Objective:
Extract every line from the entries below that contains the word "with". Case must match.

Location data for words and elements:
• • • • • • •

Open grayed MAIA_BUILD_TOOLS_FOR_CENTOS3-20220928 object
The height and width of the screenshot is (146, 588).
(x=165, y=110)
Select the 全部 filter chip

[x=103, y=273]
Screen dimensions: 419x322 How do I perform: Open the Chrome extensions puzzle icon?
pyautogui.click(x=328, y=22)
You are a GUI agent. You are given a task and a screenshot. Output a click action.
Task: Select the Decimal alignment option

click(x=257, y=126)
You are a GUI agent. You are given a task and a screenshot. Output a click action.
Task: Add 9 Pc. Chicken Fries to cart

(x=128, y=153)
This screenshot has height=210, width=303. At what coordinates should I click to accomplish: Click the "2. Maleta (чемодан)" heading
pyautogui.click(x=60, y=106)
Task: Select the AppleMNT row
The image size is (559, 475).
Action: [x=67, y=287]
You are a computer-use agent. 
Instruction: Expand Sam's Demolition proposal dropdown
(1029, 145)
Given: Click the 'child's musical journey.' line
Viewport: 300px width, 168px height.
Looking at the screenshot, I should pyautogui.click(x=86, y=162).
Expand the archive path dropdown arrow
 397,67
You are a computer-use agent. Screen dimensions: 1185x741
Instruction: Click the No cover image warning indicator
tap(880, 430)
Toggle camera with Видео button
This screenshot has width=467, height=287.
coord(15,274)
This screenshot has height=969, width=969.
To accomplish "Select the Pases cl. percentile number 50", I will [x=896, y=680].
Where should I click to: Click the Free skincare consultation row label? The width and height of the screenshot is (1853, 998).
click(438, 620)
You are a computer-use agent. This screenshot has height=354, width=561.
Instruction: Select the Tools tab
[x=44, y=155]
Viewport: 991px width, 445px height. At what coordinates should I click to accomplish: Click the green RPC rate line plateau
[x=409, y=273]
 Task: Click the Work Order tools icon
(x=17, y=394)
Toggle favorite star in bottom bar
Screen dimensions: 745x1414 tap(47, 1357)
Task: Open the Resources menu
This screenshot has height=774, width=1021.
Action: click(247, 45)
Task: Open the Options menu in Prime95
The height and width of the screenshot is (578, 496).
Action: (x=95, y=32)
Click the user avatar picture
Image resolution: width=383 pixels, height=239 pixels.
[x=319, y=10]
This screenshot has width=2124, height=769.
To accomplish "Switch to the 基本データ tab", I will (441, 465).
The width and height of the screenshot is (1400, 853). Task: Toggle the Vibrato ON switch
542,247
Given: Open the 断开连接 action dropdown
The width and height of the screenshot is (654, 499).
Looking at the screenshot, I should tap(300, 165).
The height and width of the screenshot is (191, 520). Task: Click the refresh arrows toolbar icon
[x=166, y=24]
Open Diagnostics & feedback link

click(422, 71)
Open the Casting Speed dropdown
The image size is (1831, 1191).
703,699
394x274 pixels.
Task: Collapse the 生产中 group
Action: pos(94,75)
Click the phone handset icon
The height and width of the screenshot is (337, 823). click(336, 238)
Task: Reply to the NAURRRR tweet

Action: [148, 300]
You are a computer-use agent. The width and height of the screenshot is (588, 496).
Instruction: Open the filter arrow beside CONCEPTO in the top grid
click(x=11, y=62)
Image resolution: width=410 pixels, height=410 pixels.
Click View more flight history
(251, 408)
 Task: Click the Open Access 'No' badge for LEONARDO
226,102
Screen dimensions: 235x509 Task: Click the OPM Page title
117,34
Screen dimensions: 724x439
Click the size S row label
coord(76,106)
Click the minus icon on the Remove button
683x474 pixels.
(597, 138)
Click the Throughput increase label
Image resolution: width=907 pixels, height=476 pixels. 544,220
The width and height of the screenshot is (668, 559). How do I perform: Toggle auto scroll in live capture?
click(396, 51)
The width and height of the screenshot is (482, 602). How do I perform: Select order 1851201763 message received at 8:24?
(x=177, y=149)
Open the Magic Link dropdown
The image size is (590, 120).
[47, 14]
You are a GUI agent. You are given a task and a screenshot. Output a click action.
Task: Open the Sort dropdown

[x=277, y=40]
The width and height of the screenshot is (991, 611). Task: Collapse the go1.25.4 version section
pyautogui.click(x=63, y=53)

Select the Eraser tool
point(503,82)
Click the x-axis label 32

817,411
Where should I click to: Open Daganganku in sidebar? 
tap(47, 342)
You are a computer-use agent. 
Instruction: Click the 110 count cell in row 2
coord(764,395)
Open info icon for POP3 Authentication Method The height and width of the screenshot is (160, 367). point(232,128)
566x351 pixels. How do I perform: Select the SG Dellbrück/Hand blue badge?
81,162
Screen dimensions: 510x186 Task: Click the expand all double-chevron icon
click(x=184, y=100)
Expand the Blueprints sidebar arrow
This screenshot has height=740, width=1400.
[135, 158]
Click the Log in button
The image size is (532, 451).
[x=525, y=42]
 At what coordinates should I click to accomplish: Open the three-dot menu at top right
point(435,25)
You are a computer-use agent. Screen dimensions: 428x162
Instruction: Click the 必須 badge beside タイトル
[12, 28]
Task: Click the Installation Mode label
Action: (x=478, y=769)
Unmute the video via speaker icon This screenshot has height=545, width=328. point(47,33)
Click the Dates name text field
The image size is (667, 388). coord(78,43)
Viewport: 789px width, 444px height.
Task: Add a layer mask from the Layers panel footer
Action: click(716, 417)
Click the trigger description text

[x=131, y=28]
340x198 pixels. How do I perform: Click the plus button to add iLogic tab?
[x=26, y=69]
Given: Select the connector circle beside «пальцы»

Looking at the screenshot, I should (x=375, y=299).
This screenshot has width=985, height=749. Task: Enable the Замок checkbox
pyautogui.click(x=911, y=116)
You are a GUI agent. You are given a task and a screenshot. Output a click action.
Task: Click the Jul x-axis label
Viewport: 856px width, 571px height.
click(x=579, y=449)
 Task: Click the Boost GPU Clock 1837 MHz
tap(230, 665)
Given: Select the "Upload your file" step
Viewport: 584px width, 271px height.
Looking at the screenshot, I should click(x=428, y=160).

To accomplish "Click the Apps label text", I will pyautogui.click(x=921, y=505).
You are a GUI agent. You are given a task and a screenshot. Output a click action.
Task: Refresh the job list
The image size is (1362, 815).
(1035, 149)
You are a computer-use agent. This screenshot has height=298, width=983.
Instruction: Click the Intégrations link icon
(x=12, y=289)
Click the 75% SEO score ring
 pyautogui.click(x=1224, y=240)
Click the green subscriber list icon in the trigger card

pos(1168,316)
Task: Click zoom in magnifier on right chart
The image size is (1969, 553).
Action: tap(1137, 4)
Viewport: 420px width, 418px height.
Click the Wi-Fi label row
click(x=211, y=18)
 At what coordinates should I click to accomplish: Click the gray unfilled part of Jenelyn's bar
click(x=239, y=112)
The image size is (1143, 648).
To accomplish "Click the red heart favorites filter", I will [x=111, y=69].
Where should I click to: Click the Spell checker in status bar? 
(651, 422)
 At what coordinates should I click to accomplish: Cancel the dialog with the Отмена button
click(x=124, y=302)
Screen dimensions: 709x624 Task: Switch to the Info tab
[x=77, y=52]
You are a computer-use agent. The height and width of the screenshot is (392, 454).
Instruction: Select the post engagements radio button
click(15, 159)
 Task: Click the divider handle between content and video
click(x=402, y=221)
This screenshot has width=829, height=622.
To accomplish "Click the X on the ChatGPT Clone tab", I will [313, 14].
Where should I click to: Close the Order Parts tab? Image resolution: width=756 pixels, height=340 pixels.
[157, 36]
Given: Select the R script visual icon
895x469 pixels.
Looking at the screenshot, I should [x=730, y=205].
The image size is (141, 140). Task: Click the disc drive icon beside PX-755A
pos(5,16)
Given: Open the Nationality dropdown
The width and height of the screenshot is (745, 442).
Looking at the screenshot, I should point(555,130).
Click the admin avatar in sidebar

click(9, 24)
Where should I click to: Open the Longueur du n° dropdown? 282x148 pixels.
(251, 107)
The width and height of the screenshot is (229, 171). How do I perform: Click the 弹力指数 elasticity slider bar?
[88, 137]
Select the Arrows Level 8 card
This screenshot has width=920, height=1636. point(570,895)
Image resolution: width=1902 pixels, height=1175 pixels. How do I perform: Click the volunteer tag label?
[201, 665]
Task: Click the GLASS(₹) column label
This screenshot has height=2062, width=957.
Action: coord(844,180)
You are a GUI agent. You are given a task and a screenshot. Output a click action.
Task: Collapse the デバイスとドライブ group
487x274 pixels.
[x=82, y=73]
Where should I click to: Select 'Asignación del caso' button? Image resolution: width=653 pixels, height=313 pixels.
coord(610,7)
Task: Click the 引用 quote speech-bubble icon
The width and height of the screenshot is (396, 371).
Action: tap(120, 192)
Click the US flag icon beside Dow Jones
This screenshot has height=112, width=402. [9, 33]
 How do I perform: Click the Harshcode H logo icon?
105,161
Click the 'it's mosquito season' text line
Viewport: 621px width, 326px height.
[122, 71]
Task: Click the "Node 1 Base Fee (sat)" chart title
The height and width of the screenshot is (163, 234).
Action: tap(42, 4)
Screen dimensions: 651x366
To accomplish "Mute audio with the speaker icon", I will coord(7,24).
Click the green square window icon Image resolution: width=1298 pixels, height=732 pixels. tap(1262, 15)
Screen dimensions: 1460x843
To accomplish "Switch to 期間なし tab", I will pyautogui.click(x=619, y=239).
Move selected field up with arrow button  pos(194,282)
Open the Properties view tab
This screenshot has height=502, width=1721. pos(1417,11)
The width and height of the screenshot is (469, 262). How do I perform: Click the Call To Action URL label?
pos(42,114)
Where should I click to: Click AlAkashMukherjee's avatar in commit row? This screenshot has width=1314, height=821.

• • • • • • •

Exercise result:
Toggle camera with Видео button
 At what coordinates should I click to accomplish: Cancel the dialog with the Отмена button
To accomplish "Mute audio with the speaker icon", I will coord(7,24).
Move selected field up with arrow button  pos(194,282)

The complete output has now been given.